After the shooting a message went out to pick up 24 year old, white male, Lee Harvey Oswald, the man who they believed assassinated the president. He gave quite a fight with the police including killing Officer J.D. Tippitt. An hour after the president was dead, at 2 P.M., Oswald was caught. An hour after the arrest police gathered enough evidence to convict Oswald of the death of the President and Officer Tippitt, including a map marked with X’s of the trail the President would take in the motorcade with the Texas Governor and their wife’s, the map had “a line that approximated the path of the bullets that killed the president and wounded the governor.” There was even fiber that matched the clothing that Oswald had on that ended up in the room the shot came from and on the rifle, which the president was shot with, and his prints were found all over the rifle. Two days later after the death of the President, Jack Ruby, A night club owner, shot Oswald in front of new casts, who were broadcasting live.
On the same day JFK was assassinated at 2:38 P.M., 98 minutes our leader had been dead, the United States of America had a new President. Vice President Lyndon Johnson was now the 36th President. He was very helpful in helping Jacqueline Kennedy and her two children get back on their feet after losing a wonderful husband and dad. He was sworn in under oath in the presidential airplane, Air Force One, in Dallas at Love Field Airport. In that airplane laid the 35th President John F. Kennedy in his casket.
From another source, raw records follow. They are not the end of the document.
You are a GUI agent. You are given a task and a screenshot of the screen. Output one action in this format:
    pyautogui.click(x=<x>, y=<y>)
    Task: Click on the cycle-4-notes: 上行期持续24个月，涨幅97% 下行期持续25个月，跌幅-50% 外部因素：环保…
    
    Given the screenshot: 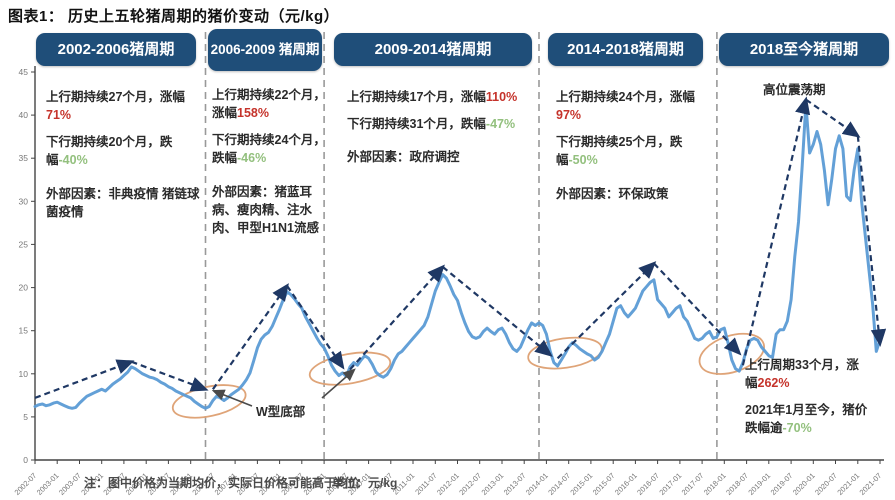 What is the action you would take?
    pyautogui.click(x=632, y=150)
    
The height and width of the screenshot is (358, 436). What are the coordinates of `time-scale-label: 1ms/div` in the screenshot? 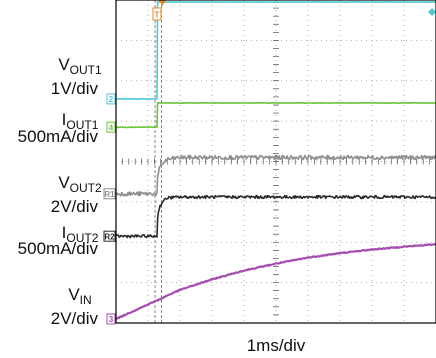 It's located at (276, 346).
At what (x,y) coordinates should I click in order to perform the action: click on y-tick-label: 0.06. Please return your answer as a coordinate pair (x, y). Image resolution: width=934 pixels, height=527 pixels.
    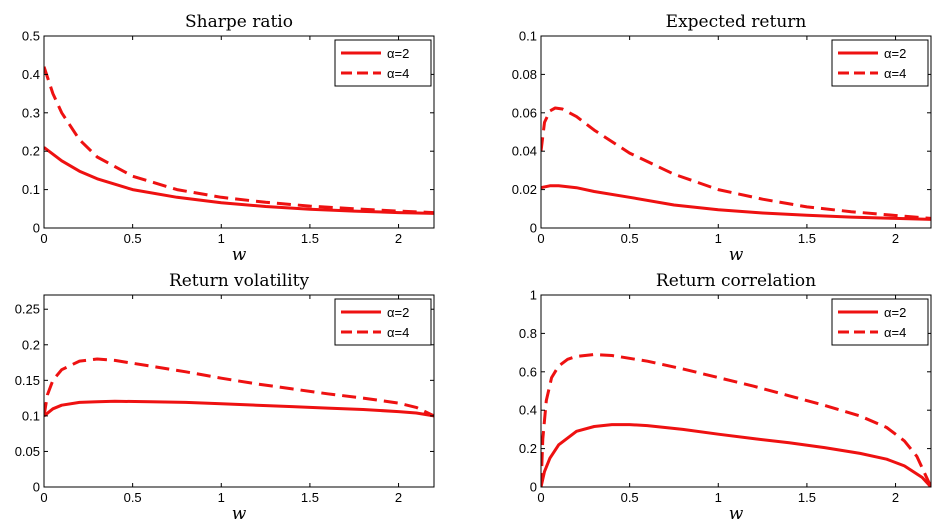
    Looking at the image, I should click on (524, 112).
I never really understood the assassination and how it took place, but reading this book has helped a lot! The authors did a good job in achieving the goal to let readers like myself, college students, understand in depth the death of the president that changed how the world is today. The book did leave out an important question that I want the answer too. Why did he kill the president? I understand no one really knows the answer to that because his mental state was not “normal,” but I would have liked to have read about some of the ideas or suggestions to why he may have killed Kennedy. I think compared to some of the other books I looked at on the subject of the assassination this is by far the best. This book tells you how much the president meant to everyone all the way to a farmer in the south to the President of the French. I enjoyed reading the book and getting facts from the press; this is a good book for anyone to read that enjoys to read about presidents or to read about history at all.
Very few presidents have died under oath, I know of two, but one of the greatest presidents that have ever served our country was one of those few. He accomplished so much and was loved and appreciated by so many. The world looked to him as a hero, as a strong political leader, and this book very well showed that. He was the man with the tan, the man with the money, and the man with the smile. He is to this day the most, well-presented president we have ever had, along with his fashionable first lady.